Harano Kenichi, Ando Masashi, Sasajima Yuko, Yunokawa Mayu, Yonemori Kan, Shimizu Chikako, Tamura Kenji, Katsumata Noriyuki, Tsuda Hitoshi, Fujiwara Yasuhiro
Breast and Medical Oncology Division, National Cancer Center Hospital, Tokyo, Japan.
Case Rep Oncol. 2012 Sep;5(3):671-5. doi: 10.1159/000337281. Epub 2012 Dec 20.
Yolk sac tumor (YST) is a rare malignant tumor originating from germ cells. YST normally originates from the gonads, rarely occurring in extragonadal sites. We report a 35-year-old man with YST arising in the omentum, which is the first reported case of a primary YST of the omentum in an adult male. The patient presented to the community hospital with abdominal distension. A CT scan showed thickening of the omentum with ascites. The patient underwent open biopsy of the omental mass. The Pathology Department of the hospital could not make a definitive diagnosis at that time, and the tumor was considered a cancer of unknown primary (CUP) origin with features of primary colorectal cancer based on the immunohistochemistry (IHC) findings of the biopsy specimen (CK7-/CK20+ and CDX-2+). He was then referred to our hospital. We found that serum α-fetoprotein was abnormally elevated to 7,144 ng/ml (normal <10.0), and reevaluation of the biopsy specimen revealed microcystic or reticular patterns of tumor cells with Schiller-Duval bodies typical of YST. The present case suggests that IHC is a very useful diagnostic tool for subtyping CUP but should be interpreted in the context of clinical and morphological findings.

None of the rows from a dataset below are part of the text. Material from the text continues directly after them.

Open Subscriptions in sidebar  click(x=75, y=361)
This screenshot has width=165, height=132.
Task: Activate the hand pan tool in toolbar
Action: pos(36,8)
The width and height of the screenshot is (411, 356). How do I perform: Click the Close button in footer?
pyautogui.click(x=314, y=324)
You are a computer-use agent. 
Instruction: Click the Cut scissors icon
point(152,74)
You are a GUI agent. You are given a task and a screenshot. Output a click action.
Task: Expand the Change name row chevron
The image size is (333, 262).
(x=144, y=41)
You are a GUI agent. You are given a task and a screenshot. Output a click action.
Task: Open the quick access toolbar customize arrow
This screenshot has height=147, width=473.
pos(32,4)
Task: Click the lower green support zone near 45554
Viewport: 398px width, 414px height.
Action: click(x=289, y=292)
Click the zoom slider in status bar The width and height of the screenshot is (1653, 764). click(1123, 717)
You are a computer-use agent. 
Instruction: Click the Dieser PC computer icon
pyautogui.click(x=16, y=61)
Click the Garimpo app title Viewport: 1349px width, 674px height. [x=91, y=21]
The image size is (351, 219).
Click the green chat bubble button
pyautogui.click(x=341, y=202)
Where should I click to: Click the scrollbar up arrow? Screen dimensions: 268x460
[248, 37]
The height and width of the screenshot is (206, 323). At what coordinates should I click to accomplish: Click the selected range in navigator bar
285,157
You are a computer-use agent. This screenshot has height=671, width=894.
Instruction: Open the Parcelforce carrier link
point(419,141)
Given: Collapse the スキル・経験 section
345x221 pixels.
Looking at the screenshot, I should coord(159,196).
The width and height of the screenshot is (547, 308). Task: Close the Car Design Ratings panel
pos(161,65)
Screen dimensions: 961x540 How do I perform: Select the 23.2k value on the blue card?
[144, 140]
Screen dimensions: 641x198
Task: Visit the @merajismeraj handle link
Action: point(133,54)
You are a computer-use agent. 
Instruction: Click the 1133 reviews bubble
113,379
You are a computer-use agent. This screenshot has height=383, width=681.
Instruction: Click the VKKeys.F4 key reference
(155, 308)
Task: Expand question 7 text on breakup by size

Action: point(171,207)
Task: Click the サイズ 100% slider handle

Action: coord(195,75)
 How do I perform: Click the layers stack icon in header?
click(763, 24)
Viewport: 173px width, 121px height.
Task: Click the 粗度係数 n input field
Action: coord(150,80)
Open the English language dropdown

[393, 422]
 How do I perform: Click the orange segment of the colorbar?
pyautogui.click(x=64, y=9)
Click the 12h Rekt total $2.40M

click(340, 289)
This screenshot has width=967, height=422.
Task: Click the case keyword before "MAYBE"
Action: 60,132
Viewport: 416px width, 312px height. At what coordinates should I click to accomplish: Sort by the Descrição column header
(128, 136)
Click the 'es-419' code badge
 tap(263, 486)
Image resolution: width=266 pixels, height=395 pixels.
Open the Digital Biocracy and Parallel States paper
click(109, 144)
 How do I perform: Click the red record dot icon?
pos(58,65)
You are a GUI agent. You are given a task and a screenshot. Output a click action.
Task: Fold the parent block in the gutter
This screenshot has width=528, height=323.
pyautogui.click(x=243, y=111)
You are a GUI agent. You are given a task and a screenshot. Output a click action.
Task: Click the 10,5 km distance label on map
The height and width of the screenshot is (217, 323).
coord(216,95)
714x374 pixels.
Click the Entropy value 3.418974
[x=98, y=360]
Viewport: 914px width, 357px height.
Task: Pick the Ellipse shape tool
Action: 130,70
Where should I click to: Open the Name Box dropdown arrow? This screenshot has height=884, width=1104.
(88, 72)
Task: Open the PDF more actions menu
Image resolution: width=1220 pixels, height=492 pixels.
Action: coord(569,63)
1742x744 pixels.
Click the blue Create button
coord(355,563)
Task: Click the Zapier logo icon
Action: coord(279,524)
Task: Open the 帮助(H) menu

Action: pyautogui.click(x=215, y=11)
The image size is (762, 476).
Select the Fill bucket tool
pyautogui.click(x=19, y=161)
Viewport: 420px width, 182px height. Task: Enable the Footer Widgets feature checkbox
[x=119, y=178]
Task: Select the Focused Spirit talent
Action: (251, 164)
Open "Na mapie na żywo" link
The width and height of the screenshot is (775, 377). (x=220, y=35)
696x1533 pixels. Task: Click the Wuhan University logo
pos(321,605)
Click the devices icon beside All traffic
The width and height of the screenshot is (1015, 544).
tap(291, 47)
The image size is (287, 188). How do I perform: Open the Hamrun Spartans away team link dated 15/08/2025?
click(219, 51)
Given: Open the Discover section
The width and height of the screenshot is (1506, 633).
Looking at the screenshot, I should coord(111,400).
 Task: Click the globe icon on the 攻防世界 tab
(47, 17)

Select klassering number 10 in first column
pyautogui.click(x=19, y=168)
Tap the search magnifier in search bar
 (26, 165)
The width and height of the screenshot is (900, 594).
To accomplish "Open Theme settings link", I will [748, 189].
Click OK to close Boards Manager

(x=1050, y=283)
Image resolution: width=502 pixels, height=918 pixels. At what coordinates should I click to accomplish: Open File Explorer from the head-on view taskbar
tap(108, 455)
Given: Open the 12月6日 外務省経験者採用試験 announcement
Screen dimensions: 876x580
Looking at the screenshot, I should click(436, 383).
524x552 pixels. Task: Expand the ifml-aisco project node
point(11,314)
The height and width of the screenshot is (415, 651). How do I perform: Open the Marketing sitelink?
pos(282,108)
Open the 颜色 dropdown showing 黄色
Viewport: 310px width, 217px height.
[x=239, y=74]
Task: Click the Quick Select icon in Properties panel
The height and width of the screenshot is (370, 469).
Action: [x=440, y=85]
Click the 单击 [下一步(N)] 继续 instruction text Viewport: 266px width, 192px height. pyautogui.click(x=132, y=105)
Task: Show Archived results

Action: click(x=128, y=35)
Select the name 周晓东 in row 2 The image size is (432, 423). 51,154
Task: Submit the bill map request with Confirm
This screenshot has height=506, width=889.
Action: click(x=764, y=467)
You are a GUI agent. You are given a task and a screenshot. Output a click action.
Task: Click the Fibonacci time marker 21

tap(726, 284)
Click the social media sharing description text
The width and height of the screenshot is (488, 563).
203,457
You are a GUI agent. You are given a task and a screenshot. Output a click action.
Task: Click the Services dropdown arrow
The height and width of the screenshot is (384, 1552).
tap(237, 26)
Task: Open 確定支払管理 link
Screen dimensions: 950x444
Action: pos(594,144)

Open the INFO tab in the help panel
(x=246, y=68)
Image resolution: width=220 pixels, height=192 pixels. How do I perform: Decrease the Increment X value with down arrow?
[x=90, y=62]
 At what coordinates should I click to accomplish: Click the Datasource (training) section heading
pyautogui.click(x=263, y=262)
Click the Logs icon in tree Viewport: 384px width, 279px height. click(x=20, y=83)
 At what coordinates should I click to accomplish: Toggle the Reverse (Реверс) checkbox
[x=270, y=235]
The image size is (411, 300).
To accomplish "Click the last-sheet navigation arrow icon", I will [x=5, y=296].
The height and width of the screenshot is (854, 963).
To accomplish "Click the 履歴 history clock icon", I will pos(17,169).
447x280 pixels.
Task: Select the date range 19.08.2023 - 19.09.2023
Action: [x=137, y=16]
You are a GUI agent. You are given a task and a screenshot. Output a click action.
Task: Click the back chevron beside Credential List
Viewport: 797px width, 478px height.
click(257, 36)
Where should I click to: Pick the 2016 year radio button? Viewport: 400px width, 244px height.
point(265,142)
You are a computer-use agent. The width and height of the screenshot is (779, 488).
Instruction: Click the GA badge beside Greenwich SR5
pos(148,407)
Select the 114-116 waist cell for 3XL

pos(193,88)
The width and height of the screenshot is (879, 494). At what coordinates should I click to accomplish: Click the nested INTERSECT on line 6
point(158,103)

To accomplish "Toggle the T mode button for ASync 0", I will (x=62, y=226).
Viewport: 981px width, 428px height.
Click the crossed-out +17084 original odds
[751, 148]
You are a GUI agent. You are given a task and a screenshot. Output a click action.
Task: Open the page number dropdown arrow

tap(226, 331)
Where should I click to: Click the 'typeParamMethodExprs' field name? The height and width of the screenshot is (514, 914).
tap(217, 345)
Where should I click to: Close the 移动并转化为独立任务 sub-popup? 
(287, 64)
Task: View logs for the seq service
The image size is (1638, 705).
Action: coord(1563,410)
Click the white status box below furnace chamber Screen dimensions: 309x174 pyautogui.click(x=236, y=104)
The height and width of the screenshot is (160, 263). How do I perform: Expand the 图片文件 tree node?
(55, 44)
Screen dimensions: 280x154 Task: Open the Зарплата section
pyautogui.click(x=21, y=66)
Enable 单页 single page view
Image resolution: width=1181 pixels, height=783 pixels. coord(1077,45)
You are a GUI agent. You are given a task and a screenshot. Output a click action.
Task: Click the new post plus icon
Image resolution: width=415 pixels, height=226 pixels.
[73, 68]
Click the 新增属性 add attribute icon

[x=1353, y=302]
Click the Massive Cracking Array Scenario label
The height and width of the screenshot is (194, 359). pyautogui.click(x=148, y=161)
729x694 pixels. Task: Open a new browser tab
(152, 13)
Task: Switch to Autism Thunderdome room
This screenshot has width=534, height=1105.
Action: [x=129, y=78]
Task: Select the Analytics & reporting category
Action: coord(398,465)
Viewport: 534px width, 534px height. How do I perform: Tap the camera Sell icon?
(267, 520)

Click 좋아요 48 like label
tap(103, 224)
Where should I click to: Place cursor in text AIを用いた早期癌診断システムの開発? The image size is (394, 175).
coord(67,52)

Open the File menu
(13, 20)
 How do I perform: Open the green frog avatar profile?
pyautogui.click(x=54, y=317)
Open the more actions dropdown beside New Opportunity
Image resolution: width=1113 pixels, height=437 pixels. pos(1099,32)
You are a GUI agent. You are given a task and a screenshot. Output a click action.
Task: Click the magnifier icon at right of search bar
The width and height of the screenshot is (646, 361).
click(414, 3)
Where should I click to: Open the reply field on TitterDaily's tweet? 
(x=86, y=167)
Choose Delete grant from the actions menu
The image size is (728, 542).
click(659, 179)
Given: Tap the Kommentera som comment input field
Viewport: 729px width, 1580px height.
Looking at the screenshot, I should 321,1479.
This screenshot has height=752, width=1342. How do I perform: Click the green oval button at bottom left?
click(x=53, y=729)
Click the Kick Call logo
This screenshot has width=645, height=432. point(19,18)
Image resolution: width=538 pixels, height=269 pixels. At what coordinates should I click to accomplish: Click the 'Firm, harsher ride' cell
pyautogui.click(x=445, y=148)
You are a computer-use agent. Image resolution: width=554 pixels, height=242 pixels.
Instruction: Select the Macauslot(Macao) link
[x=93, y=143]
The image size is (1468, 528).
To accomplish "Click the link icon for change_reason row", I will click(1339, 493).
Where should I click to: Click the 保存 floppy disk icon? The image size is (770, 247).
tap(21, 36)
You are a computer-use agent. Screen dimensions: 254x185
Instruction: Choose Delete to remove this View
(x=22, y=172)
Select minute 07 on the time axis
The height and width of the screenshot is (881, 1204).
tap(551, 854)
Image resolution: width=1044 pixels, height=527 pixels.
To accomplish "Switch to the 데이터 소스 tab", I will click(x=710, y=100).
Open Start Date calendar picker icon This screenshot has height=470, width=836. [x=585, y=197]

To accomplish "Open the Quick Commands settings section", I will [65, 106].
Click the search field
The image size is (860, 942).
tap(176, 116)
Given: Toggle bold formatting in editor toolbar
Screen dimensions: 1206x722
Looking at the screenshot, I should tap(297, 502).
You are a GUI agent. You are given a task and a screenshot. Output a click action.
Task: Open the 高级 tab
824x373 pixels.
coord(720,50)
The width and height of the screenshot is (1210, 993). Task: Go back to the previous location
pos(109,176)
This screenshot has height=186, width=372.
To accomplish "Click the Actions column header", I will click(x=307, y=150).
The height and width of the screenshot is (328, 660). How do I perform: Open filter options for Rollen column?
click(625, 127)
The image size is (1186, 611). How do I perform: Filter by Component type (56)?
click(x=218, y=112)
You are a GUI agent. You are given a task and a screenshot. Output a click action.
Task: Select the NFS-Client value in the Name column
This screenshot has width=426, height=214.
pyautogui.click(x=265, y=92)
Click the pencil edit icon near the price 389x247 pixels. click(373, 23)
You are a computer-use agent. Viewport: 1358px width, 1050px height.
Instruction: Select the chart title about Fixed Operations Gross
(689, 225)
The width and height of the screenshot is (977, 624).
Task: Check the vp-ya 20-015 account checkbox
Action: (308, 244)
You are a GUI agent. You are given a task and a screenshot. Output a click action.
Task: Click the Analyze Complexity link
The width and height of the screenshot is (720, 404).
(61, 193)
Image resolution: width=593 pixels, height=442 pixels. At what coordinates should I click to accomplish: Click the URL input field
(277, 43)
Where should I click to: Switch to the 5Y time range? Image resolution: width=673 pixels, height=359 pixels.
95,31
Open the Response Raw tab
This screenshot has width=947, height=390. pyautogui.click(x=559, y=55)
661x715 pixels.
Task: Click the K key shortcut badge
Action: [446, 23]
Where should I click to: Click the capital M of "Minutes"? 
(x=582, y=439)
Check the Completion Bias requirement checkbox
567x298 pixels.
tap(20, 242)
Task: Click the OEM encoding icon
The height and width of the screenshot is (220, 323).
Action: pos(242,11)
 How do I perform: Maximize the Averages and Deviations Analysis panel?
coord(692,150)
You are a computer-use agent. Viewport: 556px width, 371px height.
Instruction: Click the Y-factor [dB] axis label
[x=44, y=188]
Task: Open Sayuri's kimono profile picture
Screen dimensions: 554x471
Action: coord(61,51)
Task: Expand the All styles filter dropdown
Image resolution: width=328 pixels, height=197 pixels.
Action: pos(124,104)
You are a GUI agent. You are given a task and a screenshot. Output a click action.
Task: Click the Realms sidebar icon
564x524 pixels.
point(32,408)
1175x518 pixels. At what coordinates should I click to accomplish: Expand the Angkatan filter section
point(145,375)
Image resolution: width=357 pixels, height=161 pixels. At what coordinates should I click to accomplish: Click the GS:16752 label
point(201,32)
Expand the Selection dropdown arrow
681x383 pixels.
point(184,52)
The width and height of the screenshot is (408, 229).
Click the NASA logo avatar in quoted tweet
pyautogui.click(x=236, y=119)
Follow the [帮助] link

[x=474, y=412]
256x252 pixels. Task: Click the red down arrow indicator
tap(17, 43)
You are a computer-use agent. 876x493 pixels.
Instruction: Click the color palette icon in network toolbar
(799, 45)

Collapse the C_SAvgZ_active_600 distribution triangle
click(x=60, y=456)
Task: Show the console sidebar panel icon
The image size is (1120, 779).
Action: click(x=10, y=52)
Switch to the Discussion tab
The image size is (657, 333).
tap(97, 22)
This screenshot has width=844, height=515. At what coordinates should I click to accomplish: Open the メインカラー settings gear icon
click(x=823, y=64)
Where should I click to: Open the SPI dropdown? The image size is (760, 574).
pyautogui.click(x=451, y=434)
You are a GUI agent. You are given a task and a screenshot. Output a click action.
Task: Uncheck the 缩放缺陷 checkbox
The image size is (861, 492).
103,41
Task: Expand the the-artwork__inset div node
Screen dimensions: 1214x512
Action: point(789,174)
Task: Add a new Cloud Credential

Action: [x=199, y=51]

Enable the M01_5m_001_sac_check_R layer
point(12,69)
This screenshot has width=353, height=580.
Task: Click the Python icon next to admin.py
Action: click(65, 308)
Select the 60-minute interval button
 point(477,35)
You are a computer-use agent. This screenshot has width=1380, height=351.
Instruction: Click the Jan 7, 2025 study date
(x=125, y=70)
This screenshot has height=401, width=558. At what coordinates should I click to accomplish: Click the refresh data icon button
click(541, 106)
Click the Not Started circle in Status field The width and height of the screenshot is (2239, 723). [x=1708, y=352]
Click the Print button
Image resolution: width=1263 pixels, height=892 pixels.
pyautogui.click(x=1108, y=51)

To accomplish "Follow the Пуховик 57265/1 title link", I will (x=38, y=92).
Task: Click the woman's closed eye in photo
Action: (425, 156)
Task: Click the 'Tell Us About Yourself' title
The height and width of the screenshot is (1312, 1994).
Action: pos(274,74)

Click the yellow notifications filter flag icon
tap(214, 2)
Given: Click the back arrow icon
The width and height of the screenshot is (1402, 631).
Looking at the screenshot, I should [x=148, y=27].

卵黄囊瘤(YST)是一种罕见的起源于生殖细胞的恶性肿瘤。YST通常起源于性腺,很少发生在性腺外部位。我们报告了一名35岁男性,其卵黄囊瘤发生于大网膜,这是首例报道的成年男性原发性大网膜卵黄囊瘤病例。该患者因腹胀就诊于社区医院。CT扫描显示大网膜增厚并伴有腹水。患者接受了大网膜肿物的开放性活检。当时医院病理科无法做出明确诊断,根据活检标本的免疫组化(IHC)结果(CK7-/CK20+和CDX-2+),该肿瘤被认为是原发性不明的癌症(CUP),具有原发性结直肠癌的特征。随后他被转诊至我院。我们发现血清甲胎蛋白异常升高至7144 ng/ml(正常<10.0),对活检标本的重新评估显示肿瘤细胞呈微囊状或网状结构,并伴有卵黄囊瘤典型的席勒-杜瓦尔小体。本病例表明,免疫组化是CUP亚型诊断的非常有用的工具,但应结合临床和形态学表现进行解读。